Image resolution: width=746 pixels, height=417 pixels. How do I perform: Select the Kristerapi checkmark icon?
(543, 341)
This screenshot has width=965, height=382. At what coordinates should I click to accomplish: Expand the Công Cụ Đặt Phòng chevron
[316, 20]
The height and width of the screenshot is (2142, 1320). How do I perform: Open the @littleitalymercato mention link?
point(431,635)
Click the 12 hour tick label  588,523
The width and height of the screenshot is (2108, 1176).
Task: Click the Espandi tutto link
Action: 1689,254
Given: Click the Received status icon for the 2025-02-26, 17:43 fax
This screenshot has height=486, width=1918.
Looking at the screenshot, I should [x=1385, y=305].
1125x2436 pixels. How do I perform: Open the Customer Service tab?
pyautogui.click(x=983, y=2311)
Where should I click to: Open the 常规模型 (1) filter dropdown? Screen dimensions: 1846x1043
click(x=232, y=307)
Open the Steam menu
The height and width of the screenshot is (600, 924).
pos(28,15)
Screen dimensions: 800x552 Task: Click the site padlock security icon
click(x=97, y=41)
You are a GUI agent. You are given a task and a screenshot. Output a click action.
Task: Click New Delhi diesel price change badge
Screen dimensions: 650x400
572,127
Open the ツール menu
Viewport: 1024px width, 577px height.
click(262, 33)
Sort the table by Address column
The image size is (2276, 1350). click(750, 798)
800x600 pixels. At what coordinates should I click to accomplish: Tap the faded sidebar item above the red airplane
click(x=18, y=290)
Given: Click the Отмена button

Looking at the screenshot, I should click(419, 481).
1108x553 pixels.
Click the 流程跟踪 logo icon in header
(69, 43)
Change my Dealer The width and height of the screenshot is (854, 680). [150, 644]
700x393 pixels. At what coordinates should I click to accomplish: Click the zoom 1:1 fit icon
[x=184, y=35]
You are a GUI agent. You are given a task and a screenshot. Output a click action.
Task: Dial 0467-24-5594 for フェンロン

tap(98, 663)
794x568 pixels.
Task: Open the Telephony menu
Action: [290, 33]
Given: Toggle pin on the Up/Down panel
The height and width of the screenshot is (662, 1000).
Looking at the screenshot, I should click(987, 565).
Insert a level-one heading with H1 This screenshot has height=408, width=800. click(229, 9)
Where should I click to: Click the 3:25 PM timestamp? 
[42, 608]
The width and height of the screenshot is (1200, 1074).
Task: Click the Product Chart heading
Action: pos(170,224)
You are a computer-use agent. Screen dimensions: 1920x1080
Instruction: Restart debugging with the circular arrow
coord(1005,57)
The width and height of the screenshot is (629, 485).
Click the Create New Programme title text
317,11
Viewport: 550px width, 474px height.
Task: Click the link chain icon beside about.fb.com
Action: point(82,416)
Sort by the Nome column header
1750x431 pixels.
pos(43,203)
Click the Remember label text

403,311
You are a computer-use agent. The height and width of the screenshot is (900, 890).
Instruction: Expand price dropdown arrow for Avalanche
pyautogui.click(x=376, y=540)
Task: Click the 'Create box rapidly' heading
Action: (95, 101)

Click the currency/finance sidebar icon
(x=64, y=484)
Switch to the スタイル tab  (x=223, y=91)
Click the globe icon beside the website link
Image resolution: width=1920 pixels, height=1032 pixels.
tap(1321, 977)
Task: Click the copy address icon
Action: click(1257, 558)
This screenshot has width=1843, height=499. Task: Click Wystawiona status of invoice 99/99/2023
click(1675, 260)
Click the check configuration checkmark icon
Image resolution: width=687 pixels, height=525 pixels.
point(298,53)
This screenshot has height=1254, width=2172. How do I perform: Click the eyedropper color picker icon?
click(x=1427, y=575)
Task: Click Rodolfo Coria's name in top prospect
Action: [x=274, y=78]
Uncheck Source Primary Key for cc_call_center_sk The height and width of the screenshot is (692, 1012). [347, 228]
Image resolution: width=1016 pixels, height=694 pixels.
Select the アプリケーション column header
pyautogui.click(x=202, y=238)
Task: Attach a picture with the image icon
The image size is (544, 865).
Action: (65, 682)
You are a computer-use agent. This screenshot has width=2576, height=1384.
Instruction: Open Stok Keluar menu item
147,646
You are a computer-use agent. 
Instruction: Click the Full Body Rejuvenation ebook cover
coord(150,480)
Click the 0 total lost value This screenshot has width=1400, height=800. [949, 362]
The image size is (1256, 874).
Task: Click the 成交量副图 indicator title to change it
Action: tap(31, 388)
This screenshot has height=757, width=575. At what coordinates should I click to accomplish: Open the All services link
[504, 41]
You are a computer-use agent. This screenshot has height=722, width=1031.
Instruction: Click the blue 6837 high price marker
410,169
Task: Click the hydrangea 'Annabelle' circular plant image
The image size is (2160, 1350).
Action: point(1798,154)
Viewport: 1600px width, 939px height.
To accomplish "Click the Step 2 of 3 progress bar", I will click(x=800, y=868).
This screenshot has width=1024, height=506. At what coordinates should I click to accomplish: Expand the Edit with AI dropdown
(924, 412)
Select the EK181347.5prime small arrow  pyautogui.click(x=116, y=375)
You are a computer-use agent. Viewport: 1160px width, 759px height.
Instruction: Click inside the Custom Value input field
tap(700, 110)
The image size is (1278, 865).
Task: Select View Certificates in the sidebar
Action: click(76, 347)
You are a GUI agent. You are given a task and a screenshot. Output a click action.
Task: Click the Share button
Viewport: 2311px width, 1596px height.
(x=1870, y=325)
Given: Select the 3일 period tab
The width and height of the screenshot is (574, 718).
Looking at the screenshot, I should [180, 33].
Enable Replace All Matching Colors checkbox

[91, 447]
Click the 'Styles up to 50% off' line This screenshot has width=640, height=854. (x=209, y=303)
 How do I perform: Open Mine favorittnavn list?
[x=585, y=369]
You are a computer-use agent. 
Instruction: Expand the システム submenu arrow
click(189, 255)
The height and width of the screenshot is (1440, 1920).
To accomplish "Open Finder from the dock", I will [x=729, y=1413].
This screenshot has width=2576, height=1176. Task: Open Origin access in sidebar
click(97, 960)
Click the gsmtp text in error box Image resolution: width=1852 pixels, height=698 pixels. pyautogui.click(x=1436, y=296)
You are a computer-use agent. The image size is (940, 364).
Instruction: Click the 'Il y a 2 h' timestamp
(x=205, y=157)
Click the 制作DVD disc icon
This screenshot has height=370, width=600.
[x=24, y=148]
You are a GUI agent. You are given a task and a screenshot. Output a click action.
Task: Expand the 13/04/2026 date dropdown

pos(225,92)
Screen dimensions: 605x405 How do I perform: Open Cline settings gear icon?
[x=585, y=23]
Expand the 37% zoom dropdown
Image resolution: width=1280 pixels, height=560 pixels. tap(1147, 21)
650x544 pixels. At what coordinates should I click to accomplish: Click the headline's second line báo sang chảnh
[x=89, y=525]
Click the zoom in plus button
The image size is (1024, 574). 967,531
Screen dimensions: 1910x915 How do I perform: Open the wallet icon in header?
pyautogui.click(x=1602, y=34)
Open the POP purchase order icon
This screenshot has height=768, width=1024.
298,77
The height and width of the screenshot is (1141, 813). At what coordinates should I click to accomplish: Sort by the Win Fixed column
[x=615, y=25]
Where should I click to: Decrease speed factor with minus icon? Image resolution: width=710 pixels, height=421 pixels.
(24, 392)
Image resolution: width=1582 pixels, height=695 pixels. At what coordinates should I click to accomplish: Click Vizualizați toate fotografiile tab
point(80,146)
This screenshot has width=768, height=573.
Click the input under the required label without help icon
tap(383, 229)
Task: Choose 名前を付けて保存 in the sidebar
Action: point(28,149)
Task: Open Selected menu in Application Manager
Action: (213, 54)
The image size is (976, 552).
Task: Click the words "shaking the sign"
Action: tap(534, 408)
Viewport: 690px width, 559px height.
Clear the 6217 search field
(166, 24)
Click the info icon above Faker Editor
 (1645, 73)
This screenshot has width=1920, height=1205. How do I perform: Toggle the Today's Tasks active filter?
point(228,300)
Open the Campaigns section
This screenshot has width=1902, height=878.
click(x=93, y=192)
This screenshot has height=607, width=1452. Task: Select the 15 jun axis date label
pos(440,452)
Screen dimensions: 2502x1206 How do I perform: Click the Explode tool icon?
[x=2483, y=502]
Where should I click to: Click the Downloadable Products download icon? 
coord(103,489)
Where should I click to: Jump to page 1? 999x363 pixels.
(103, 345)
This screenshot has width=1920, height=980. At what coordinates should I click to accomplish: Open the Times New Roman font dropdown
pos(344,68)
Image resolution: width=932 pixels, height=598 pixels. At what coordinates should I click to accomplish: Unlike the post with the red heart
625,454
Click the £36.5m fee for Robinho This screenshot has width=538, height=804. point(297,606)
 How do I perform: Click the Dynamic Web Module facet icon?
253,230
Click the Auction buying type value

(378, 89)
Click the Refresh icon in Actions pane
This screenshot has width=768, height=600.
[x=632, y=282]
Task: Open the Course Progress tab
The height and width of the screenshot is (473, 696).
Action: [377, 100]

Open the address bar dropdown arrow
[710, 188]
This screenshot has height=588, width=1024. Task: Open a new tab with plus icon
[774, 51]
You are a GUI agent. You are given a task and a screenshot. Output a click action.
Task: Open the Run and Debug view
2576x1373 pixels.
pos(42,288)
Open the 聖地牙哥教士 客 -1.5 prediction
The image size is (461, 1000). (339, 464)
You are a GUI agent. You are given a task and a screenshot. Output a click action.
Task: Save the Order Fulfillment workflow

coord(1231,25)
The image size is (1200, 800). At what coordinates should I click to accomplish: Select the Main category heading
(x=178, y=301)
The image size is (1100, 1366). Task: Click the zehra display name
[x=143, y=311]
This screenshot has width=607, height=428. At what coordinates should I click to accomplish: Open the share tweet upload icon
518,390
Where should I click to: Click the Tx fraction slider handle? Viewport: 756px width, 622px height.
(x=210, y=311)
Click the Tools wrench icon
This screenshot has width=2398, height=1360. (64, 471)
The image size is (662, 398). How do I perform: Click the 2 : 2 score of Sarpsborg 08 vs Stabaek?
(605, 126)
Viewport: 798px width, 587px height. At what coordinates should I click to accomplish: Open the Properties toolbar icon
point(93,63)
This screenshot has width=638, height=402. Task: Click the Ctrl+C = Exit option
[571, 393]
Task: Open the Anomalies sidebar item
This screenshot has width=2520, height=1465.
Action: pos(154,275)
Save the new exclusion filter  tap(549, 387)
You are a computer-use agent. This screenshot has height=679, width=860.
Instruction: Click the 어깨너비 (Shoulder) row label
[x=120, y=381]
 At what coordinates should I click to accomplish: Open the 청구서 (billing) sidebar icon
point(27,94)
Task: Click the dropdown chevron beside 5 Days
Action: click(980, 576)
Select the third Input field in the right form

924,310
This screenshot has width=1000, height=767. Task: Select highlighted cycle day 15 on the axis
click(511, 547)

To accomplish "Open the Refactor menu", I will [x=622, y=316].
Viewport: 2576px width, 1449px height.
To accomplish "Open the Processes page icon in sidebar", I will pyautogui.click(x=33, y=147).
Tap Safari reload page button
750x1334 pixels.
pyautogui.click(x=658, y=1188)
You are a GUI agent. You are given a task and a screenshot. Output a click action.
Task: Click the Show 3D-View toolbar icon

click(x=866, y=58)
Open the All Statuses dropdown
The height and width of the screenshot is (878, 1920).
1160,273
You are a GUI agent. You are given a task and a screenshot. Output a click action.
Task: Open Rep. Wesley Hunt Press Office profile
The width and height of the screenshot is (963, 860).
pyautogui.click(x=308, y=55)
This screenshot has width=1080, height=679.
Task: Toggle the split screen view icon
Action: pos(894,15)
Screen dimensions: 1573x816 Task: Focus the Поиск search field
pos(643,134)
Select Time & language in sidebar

····················

Stated task: Copy the items above verbatim, from the line with "This screenshot has height=757, width=575." to the line with "Action: click(76, 347)".

Written response:
This screenshot has height=757, width=575. At what coordinates should I click to accomplish: Open the All services link
[504, 41]
You are a computer-use agent. This screenshot has height=722, width=1031.
Instruction: Click the blue 6837 high price marker
410,169
Task: Click the hydrangea 'Annabelle' circular plant image
The image size is (2160, 1350).
Action: point(1798,154)
Viewport: 1600px width, 939px height.
To accomplish "Click the Step 2 of 3 progress bar", I will click(x=800, y=868).
This screenshot has width=1024, height=506. At what coordinates should I click to accomplish: Expand the Edit with AI dropdown
(924, 412)
Select the EK181347.5prime small arrow  pyautogui.click(x=116, y=375)
You are a computer-use agent. Viewport: 1160px width, 759px height.
Instruction: Click inside the Custom Value input field
tap(700, 110)
The image size is (1278, 865).
Task: Select View Certificates in the sidebar
Action: click(76, 347)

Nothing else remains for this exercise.